The hours that followed were a fever of whispered confession. Crewmen huddled in corners, eyes darting, speaking of sins neither confessed to God nor fellow man. Cilian found himself alone at the rail, staring into the endless gray.
Old Arthur appeared silently beside him, wiping a tear from his one good eye. "The Leviathan listens," he said. "It learns your guilt and sings it back."
Colian swallowed. "What about redemption?"
Arthur's gaze drifted to the horizon. "Redemption is the hardest melody to learn when the sea only echoes shame."
Below decks, a soft chorus of murmurs began to rise—voices not of the crew but of something else. They wove through the ship's timbers, twisting familiar words into mournful laments. Cilian recognized his own name whispered, then a litany of his secret fears.
He clamped his hands over his ears, but the song found him still. Faces he'd wronged—friends he'd betrayed—flashed before his eyes in phantom form.
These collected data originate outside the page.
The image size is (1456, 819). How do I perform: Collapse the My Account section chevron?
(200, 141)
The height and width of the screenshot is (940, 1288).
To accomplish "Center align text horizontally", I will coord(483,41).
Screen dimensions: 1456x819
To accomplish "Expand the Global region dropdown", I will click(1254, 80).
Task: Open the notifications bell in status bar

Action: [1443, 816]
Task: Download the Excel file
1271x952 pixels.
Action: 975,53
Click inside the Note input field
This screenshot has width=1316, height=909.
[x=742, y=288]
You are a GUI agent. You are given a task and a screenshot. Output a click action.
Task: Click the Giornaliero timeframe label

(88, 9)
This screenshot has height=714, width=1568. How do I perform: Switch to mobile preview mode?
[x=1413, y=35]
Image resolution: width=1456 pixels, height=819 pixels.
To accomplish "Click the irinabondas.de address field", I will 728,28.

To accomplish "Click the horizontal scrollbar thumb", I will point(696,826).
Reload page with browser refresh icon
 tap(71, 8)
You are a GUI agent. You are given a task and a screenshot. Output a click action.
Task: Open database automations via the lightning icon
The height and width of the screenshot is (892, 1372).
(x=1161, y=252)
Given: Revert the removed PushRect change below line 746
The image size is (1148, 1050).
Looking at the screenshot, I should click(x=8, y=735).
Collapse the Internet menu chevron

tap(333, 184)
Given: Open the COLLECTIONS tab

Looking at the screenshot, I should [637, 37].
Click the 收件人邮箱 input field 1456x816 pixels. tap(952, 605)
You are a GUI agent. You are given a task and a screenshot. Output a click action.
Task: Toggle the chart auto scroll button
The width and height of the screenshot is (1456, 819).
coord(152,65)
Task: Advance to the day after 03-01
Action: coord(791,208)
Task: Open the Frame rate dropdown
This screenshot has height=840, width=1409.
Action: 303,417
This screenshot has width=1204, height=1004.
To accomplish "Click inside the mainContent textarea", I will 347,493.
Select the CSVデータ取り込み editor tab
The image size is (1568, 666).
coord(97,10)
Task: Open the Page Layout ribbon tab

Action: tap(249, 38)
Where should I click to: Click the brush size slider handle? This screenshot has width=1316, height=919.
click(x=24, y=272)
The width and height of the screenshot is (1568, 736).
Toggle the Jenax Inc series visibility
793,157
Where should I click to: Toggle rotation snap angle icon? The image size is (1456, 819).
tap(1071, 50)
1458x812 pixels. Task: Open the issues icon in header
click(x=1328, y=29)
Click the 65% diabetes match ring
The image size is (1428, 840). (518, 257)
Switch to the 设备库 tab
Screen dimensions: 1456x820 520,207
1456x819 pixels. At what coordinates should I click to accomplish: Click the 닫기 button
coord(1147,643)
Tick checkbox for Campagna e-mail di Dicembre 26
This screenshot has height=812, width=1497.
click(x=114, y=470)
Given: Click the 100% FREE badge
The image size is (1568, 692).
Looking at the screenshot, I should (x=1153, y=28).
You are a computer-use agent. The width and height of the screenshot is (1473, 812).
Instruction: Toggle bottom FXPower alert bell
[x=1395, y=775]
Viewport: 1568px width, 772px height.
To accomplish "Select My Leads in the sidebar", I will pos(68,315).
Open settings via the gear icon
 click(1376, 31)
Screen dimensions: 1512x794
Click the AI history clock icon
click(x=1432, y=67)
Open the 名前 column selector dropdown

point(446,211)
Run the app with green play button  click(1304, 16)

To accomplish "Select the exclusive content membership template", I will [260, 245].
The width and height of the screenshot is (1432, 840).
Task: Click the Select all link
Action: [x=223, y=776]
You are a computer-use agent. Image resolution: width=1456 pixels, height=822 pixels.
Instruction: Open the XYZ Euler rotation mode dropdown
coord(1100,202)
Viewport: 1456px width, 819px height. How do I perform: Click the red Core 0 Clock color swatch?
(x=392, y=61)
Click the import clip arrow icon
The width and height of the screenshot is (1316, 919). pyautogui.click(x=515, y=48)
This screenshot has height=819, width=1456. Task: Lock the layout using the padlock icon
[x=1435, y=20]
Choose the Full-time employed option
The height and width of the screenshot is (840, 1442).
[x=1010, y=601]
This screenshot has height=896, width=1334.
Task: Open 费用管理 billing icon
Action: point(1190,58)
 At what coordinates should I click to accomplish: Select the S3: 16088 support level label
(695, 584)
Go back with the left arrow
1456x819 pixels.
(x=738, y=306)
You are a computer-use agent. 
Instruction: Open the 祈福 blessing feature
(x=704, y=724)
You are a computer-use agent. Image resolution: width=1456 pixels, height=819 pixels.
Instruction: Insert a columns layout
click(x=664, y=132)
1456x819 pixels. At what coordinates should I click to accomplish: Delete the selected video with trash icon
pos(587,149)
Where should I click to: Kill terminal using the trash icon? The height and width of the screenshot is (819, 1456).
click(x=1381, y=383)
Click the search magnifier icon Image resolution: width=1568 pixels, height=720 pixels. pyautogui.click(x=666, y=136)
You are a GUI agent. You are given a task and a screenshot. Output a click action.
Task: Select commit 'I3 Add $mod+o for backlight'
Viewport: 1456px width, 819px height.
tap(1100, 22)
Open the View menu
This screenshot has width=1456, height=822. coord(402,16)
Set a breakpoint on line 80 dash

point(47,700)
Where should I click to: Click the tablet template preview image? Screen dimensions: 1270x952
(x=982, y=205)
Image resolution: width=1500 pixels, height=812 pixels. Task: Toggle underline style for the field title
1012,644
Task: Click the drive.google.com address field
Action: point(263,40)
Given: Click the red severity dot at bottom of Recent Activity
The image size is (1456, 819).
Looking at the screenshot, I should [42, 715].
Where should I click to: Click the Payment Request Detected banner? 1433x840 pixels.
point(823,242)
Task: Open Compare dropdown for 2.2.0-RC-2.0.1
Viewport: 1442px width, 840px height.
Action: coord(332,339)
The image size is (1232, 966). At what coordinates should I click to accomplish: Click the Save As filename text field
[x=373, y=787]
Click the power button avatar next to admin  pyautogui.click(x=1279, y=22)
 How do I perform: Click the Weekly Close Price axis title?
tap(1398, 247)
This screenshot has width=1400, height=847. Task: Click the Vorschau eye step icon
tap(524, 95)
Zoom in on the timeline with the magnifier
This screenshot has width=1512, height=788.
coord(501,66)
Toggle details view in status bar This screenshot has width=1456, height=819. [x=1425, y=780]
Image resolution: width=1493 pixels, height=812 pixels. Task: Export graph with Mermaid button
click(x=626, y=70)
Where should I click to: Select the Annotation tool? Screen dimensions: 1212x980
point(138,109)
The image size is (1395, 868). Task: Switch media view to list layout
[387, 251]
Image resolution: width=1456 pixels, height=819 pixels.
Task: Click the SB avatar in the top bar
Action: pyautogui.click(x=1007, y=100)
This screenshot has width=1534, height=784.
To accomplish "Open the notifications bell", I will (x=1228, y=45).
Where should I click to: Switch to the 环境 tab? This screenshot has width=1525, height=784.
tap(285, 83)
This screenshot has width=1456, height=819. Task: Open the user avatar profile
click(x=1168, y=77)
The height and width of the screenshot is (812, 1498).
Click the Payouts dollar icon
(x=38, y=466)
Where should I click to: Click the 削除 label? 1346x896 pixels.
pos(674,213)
Captain Halgrave's voice cut through the haze. "Enough!" He strode forward, talisman in hand—a simple pendant of driftwood carved with the spiral mark. He held it aloft. "This binds us to reality. No more voices."
He pressed the pendant to his chest and passed it to Cilian. "Carry this. When the Leviathan sings your sins, hold this close."
Cilian accepted it, cold wood burning against his skin. Instantly the murmurs receded, like a tide pulling back from shore.
Arthur nodded. "The first step back from madness."